Marcelo parece pretender, portanto, descartar as ideias derrotadas de Passos Coelho para que setores da direita que sempre viveram na base das encomendas do Estado, voltem a fazer negócio e se consiga operar assim uma reconciliação ao velho estilo de bloco central. Para setores da burguesia, mais observadores das disputas económicas internacionais, mais conscientes em como a linha austeritária é prejudicial, importará recentrar a estratégia para a retoma capitalista. Apostar na captação de dinheiros públicos, tornados mais acessíveis pelo estímulo monetário europeu e por orçamentos mais expansionários, jogar de novo nas encomendas e infraestruturas, e ensaiar assim o regresso ao “business as usual” é a visão destes setores.
Marcelo pode representar uma diferenciação política e até no tipo de representação social que o apoia, por via de setores burgueses mais tecnocratas, mais devotados à tecnologia, mas o seu sentido é o de mais capacidade ao capitalismo que vegeta sem iniciativa histórica desde que a crise despoletou em 2008. É bom não esquecer este ponto quando avaliamos a atuação do Presidente da República. É por isso perigoso o jogo de sectores à esquerda se enlearem no tom “modernaço” e conciliador com que Marcelo tem inundado a vida pública. Percebemos que a linha de restauração do antigo arco da governação por via da retoma dos estímulos económicos públicos, poderá até atrair uma parte de sectores que oscilam no apoio quer ao PS, quer ao PSD. Mas voltar ao “business as usual” é precisamente o inverso do que Portugal (e a Europa) precisa.
A “versão marcelo” da direita, é também uma utopia. É a ideia descabida de que o velho regime pode voltar e manter-se. Ela será (e terá) de ser derrotada, pela necessidade histórica de colocar a economia ao serviço de uma sociedade solidária e progressiva.

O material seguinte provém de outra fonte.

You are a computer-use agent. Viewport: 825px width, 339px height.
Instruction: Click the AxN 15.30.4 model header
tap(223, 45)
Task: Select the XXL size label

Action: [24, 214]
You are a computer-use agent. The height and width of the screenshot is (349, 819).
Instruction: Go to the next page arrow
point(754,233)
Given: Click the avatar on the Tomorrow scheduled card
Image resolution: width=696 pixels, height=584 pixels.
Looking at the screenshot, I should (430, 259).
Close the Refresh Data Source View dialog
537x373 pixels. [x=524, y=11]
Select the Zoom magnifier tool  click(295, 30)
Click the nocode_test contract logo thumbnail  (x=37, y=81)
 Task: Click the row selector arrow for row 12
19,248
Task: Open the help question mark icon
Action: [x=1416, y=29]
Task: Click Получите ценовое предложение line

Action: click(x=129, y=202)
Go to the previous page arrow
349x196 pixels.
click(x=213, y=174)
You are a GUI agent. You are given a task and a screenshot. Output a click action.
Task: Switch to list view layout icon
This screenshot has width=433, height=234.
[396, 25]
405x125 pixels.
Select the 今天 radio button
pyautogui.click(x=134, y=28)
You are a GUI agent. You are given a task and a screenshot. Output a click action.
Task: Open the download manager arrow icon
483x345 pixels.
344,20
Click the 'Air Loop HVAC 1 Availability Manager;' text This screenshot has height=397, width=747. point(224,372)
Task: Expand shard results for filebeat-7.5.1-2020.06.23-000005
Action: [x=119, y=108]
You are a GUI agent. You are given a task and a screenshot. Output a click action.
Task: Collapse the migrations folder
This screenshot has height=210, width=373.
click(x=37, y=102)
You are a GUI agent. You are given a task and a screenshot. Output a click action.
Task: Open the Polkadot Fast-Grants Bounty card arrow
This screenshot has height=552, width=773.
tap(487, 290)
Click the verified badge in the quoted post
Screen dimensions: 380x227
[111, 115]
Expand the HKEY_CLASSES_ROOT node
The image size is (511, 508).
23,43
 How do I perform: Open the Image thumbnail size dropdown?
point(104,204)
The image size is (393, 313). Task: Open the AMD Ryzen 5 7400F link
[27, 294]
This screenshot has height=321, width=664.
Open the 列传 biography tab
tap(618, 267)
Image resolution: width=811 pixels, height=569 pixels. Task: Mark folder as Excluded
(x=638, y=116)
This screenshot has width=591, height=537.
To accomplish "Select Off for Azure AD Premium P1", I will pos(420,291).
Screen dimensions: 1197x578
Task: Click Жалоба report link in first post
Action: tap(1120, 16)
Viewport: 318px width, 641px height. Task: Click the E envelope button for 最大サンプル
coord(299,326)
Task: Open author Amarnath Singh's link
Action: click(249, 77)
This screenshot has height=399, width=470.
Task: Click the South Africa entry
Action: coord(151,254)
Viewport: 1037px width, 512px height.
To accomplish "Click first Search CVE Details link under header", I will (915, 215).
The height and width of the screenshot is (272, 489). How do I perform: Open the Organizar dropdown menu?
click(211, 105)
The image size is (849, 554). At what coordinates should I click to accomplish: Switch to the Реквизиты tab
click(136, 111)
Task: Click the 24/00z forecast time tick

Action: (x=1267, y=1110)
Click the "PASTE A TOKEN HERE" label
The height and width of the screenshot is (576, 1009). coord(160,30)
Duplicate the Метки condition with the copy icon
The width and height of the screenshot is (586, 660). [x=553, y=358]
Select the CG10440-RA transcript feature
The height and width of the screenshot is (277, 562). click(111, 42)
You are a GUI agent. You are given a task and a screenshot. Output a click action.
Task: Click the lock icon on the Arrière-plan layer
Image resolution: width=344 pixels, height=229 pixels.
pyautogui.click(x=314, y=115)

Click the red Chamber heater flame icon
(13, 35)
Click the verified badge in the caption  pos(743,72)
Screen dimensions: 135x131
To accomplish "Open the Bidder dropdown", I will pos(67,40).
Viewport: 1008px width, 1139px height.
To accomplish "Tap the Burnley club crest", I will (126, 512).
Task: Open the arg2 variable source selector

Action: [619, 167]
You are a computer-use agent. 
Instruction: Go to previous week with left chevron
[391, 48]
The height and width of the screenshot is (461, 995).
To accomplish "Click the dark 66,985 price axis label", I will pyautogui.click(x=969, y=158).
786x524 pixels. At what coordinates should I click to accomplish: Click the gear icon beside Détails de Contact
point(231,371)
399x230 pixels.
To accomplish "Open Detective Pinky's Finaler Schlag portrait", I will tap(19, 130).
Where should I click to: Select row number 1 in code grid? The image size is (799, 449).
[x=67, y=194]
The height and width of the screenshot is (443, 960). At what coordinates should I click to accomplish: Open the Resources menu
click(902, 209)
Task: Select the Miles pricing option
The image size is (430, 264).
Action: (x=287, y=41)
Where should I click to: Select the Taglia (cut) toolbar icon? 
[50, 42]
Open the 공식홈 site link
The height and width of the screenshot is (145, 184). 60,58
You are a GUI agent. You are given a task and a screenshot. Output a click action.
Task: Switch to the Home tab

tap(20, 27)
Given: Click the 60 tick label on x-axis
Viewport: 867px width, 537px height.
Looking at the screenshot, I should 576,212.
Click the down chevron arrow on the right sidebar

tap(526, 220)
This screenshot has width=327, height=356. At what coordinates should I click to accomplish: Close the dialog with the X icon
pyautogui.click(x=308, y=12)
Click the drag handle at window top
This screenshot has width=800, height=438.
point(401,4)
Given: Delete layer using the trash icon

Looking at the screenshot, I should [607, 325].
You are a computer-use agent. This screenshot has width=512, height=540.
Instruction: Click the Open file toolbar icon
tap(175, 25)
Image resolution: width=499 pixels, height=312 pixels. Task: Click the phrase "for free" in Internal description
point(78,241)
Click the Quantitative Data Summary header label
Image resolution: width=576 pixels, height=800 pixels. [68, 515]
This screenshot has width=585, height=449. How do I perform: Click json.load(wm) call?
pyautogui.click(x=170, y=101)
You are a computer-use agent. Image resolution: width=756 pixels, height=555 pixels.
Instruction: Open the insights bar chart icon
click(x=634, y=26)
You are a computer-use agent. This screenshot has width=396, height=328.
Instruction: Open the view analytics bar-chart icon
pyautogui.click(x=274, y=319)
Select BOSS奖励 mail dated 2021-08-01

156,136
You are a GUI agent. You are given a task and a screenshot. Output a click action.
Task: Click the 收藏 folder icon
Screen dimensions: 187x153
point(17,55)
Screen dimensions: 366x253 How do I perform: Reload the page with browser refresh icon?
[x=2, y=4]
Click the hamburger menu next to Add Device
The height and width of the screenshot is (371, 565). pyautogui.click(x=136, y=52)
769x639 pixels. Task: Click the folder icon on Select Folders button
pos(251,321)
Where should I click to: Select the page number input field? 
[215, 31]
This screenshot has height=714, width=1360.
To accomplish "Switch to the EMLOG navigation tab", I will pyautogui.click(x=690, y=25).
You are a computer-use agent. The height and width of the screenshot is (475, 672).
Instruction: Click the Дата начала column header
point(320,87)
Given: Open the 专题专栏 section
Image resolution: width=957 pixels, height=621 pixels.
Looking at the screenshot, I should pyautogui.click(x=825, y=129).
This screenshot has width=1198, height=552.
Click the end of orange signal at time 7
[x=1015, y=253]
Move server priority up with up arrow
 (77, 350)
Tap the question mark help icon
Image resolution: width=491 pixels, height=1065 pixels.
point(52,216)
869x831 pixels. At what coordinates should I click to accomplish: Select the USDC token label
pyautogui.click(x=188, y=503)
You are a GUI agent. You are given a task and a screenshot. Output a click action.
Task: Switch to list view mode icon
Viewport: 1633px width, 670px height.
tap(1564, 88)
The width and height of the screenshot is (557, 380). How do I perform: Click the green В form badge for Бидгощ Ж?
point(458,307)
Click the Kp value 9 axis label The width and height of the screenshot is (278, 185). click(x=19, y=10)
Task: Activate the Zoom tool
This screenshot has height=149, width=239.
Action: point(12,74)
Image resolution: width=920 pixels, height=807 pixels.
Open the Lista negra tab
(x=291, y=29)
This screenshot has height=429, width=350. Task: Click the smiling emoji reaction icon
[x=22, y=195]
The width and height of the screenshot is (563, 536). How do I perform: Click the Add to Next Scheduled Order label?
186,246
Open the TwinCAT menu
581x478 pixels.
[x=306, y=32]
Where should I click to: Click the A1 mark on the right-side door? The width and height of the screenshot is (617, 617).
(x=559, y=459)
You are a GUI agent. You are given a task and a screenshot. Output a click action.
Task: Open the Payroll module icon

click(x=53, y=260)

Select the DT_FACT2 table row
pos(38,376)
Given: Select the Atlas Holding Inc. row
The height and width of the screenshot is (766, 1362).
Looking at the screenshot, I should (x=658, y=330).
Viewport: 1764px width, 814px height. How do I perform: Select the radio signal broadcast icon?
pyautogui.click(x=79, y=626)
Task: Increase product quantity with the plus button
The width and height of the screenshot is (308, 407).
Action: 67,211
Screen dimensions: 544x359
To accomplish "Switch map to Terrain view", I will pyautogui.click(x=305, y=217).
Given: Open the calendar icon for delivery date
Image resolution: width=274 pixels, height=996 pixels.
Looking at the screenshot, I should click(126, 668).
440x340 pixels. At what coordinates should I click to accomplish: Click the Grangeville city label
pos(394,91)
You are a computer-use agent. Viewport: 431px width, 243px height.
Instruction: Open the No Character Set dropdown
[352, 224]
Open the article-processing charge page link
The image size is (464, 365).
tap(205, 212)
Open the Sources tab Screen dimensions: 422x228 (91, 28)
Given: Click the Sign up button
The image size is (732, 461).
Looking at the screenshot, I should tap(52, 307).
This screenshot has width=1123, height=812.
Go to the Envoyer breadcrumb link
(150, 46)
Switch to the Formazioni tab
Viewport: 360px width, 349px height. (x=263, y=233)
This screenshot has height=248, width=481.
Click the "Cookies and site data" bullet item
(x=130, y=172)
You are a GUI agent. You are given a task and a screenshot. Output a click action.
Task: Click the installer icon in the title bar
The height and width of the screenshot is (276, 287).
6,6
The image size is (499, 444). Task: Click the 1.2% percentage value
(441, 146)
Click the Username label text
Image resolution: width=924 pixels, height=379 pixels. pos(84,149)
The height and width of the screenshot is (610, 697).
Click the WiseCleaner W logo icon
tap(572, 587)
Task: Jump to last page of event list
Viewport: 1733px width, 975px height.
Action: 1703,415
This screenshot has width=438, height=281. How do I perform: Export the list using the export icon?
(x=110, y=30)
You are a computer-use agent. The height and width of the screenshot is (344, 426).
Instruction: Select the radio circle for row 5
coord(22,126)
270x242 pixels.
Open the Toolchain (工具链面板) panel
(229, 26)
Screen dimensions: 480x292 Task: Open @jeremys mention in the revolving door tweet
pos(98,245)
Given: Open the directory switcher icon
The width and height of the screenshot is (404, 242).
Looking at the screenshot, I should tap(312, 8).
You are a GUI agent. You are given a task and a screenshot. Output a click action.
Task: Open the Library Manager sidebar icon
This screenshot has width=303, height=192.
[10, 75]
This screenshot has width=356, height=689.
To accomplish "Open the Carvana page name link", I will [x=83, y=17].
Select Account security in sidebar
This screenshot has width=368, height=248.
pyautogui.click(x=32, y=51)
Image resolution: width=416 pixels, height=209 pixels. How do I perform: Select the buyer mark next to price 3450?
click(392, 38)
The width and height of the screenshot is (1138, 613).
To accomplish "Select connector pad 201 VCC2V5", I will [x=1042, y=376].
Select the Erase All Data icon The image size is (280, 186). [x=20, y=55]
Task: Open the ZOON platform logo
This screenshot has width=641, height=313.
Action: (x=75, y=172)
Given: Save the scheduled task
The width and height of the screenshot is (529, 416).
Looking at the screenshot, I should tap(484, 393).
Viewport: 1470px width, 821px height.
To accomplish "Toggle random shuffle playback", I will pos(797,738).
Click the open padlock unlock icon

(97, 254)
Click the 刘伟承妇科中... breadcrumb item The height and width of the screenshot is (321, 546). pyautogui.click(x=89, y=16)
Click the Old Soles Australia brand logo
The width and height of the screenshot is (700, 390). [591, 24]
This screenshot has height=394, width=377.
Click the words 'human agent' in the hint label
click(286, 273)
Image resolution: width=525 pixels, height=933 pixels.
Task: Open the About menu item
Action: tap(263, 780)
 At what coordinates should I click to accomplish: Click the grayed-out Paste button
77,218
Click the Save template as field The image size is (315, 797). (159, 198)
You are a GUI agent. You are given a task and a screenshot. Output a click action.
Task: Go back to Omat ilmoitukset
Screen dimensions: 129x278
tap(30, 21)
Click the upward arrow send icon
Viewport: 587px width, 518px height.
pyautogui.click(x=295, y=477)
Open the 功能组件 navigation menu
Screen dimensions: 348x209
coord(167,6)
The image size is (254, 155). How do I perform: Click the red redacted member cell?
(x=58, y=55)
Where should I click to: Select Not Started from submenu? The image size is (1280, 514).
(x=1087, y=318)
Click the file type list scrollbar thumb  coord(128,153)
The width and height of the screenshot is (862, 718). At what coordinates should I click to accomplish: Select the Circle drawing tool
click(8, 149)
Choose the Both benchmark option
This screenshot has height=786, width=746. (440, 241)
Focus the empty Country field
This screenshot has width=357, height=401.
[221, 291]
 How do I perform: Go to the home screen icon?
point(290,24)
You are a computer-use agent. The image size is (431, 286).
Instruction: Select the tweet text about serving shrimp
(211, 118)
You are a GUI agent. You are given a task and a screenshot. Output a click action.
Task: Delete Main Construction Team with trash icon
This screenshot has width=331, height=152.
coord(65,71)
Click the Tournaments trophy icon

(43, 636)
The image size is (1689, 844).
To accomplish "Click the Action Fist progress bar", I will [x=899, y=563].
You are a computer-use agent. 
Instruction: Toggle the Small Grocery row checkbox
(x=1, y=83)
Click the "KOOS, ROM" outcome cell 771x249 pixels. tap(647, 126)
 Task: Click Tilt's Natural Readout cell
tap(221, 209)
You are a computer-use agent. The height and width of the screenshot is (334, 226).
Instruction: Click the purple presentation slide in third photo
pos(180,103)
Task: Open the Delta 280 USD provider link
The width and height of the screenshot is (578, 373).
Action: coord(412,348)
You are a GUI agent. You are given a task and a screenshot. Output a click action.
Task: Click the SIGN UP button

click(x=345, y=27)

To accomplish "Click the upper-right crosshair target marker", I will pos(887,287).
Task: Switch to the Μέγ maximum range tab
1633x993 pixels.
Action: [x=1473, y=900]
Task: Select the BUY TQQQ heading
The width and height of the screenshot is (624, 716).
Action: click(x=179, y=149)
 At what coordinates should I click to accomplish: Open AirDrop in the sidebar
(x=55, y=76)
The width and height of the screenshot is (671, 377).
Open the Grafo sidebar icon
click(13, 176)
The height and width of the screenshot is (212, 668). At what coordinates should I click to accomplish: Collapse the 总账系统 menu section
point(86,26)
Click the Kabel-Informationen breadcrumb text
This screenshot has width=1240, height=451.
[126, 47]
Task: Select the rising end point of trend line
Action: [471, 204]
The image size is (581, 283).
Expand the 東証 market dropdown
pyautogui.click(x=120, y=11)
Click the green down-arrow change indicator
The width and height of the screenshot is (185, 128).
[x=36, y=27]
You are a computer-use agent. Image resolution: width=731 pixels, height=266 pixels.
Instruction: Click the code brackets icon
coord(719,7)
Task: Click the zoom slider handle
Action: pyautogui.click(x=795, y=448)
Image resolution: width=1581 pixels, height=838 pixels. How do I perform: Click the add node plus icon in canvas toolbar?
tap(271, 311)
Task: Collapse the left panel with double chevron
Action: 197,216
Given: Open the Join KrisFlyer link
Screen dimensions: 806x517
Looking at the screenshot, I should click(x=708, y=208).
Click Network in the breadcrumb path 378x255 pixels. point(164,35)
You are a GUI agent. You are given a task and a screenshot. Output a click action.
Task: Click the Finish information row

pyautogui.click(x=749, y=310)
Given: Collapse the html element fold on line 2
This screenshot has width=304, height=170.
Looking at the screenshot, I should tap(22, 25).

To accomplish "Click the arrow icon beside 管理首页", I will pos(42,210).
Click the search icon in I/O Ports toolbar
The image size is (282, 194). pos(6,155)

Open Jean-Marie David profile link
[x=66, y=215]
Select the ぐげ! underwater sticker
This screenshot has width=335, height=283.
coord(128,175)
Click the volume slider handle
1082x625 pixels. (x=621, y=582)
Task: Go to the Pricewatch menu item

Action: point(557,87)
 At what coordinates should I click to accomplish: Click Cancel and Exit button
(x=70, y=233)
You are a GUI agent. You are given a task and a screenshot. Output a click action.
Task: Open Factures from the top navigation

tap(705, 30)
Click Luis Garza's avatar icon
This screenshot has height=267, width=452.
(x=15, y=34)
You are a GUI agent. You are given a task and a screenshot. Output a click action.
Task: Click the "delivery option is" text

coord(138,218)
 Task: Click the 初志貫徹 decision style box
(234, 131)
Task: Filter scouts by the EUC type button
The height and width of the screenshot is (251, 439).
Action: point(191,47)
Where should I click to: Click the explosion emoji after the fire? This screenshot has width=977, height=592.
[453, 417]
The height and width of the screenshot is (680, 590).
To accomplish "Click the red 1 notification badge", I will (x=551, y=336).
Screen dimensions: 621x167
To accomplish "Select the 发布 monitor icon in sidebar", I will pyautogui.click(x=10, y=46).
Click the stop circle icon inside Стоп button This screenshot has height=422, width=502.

A “versão Marcelo”, deste Marcelo que herda o nome e talvez o destino do outro, do antigo Marcelo, o Caetano, defronta desde logo a forte oposição dos ultras da direita. Marcelo Caetano foi derrotado pelo 25 de Abril. Mas a derrota consumou-se somente depois da sua operação reconfiguradora da linha da direita ter soçobrado às mãos dos ultras do regime que lhe vetaram qualquer veleidade. A “versão marcelo” actual enfrenta igualmente os ultras acantonados atrás de Passos Coelho e Maria Luís Albuquerque. Embora se perceba o frenesim para defenestrar Passos da liderança do PSD, por parte das hostes marcelistas, a tarefa ainda está para durar e os ultras não estão a ceder.
O que o centro-esquerda e a esquerda precisam é de apostar em reformar o país, dar nova direção à retoma económica por forma a que o “business as usual” não tente sequer regressar. Os trabalhos do centro-esquerda e da esquerda são demasiado importantes para se deixarem enlear com a querela da direita.